Direct ownership wins on control, flexibility, and cost over long time horizons. You can move your Bitcoin whenever you want, including outside of market hours. Nobody charges you a recurring management fee. You hold your own private keys if you choose a self-custody wallet, which means you don’t depend on any institution’s solvency. And you can use Bitcoin as an actual medium of exchange rather than just an investment position.
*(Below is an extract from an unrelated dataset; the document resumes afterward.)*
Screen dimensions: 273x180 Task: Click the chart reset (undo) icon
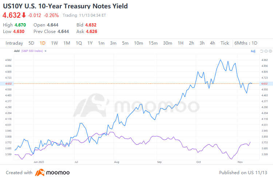click(x=261, y=51)
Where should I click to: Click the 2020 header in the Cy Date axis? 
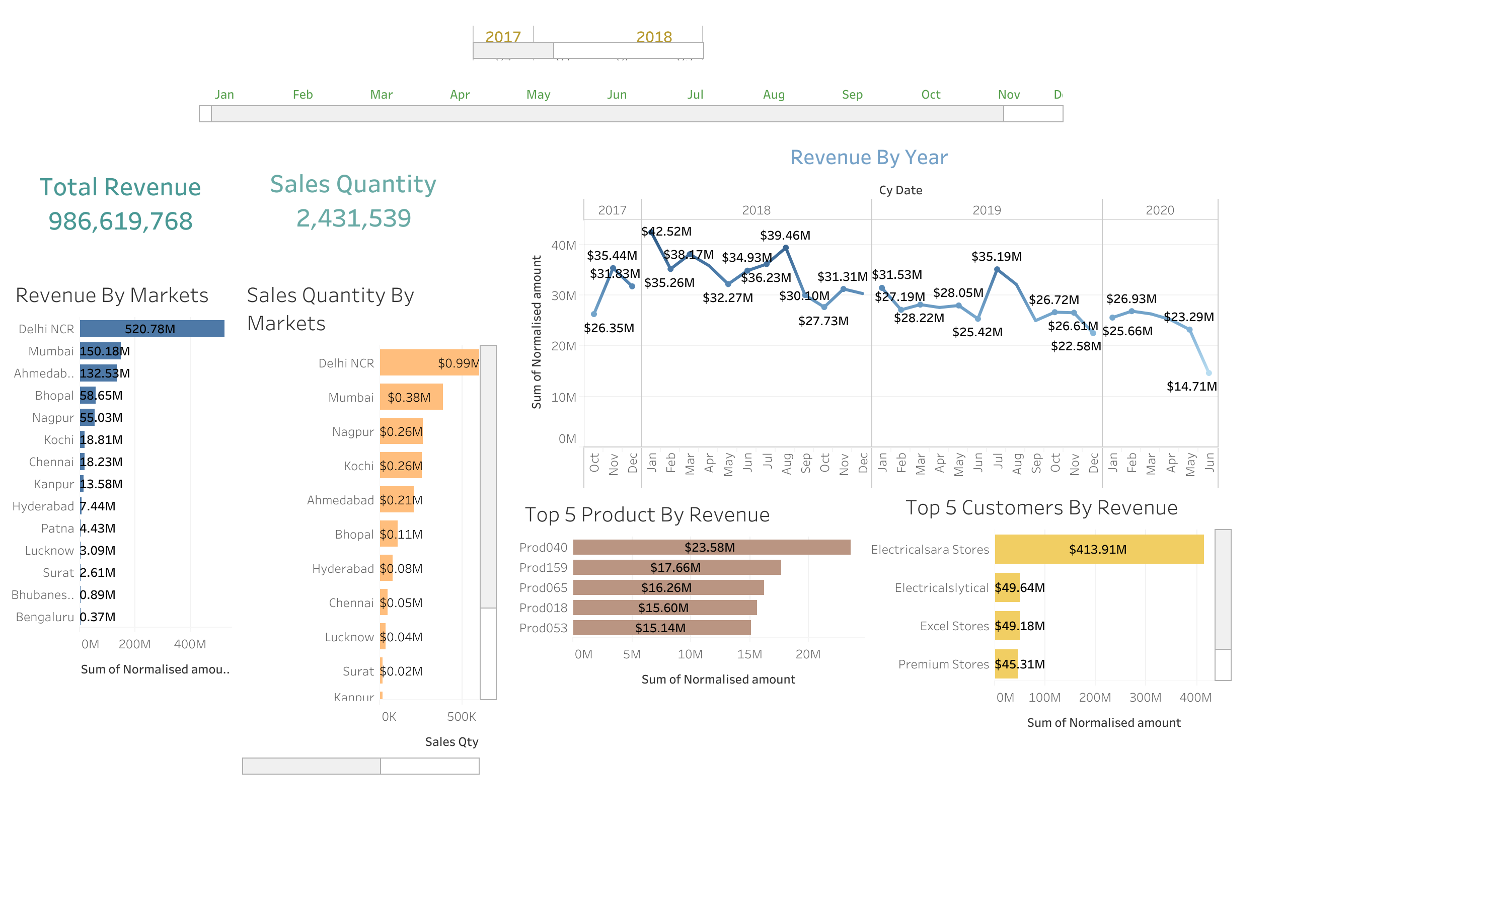pyautogui.click(x=1160, y=210)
The trade-offs are real on both sides. Holding your own Bitcoin means securing your private keys yourself. Lose them and the Bitcoin is gone permanently, with no customer service line to call. Crypto exchanges charge transaction fees for buying and withdrawing, and if the exchange fails, you may have no SIPC-equivalent backstop. On the ETF side, you give up 24/7 market access, pay ongoing fees that erode returns over years, face the collectibles tax rate on long-term gains, and own a financial product rather than the underlying asset itself. The trust may also decline to claim new tokens from hard forks, meaning you’d miss out on assets that direct holders receive.
Bitcoin’s price volatility flows directly through to the ETF. Nothing about the regulated fund structure dampens the underlying asset’s swings. A 30% drawdown in Bitcoin means a roughly equivalent drawdown in your ETF shares. The SEC has been explicit that its approval of these products does not constitute an endorsement of Bitcoin as an investment.11U.S. Securities and Exchange Commission. Statement on the Approval of Spot Bitcoin Exchange-Traded Products
The mismatch between Bitcoin’s nonstop trading and the ETF’s exchange-hours-only window creates real risk during volatile weekends or overnight sessions. You cannot exit your position until the market reopens, and by then the price may have moved significantly. Circuit breakers can also halt trading during sharp intraday moves, temporarily locking you out of selling even during market hours.
SIPC protection covers your ETF shares if your brokerage firm fails, up to the $500,000 limit, but it does not cover market losses.3SIPC. What Is SIPC? And SIPC specifically does not protect unregistered digital asset securities, so if you also hold crypto directly through a SIPC-member firm, that direct crypto may not be covered.
Network events like hard forks, which create new tokens on a separate blockchain, present an unusual challenge for these trusts. The prevailing approach among fund sponsors is to decline possession of the new token if possible, since accepting a second asset could threaten the trust’s tax classification. If forced to accept the token, the trust typically disposes of it immediately. Either way, you as a shareholder don’t benefit from the fork the way a direct Bitcoin holder would.